**Records from a data source:**
□ □ □ □

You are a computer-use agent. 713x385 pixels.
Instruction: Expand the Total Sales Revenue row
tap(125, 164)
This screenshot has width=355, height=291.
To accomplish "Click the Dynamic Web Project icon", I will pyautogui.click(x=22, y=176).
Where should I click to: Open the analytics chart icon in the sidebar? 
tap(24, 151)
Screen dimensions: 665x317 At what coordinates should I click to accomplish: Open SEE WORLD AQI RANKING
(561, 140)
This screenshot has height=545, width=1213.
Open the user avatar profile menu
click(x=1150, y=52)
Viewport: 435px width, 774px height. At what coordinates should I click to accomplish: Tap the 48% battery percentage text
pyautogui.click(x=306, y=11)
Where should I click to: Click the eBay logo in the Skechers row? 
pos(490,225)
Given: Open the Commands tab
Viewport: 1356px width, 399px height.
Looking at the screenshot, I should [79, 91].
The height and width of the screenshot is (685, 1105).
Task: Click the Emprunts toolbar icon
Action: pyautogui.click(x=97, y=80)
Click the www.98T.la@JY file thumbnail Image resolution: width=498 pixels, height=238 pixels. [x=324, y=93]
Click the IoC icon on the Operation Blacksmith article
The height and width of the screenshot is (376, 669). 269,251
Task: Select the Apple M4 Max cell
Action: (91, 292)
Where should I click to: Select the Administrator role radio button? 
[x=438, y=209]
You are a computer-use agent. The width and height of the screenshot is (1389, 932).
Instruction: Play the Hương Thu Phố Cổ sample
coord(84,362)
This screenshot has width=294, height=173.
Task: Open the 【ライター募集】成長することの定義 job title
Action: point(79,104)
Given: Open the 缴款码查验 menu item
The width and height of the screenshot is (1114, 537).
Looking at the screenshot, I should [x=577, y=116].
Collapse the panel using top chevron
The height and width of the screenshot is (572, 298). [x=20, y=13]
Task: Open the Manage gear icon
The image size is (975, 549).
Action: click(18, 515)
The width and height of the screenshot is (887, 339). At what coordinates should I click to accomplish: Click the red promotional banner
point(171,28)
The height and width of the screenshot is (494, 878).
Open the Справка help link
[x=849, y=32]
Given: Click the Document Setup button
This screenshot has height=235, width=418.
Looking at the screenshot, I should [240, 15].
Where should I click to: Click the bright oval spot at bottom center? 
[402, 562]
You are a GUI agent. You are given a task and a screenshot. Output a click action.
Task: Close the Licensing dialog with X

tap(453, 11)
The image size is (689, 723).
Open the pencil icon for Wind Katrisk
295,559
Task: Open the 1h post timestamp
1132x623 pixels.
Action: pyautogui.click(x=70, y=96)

□ □ □ □

**Instructions for the task:** The output should be exactly the lines above from the line containing "Viewport: 1356px width, 399px height." to the line containing "You are a computer-use agent. The", inclusive, with no other lines.

**Task result:**
Viewport: 1356px width, 399px height.
Looking at the screenshot, I should [79, 91].
The height and width of the screenshot is (685, 1105).
Task: Click the Emprunts toolbar icon
Action: pyautogui.click(x=97, y=80)
Click the www.98T.la@JY file thumbnail Image resolution: width=498 pixels, height=238 pixels. [x=324, y=93]
Click the IoC icon on the Operation Blacksmith article
The height and width of the screenshot is (376, 669). 269,251
Task: Select the Apple M4 Max cell
Action: (91, 292)
Where should I click to: Select the Administrator role radio button? 
[x=438, y=209]
You are a computer-use agent. The width and height of the screenshot is (1389, 932).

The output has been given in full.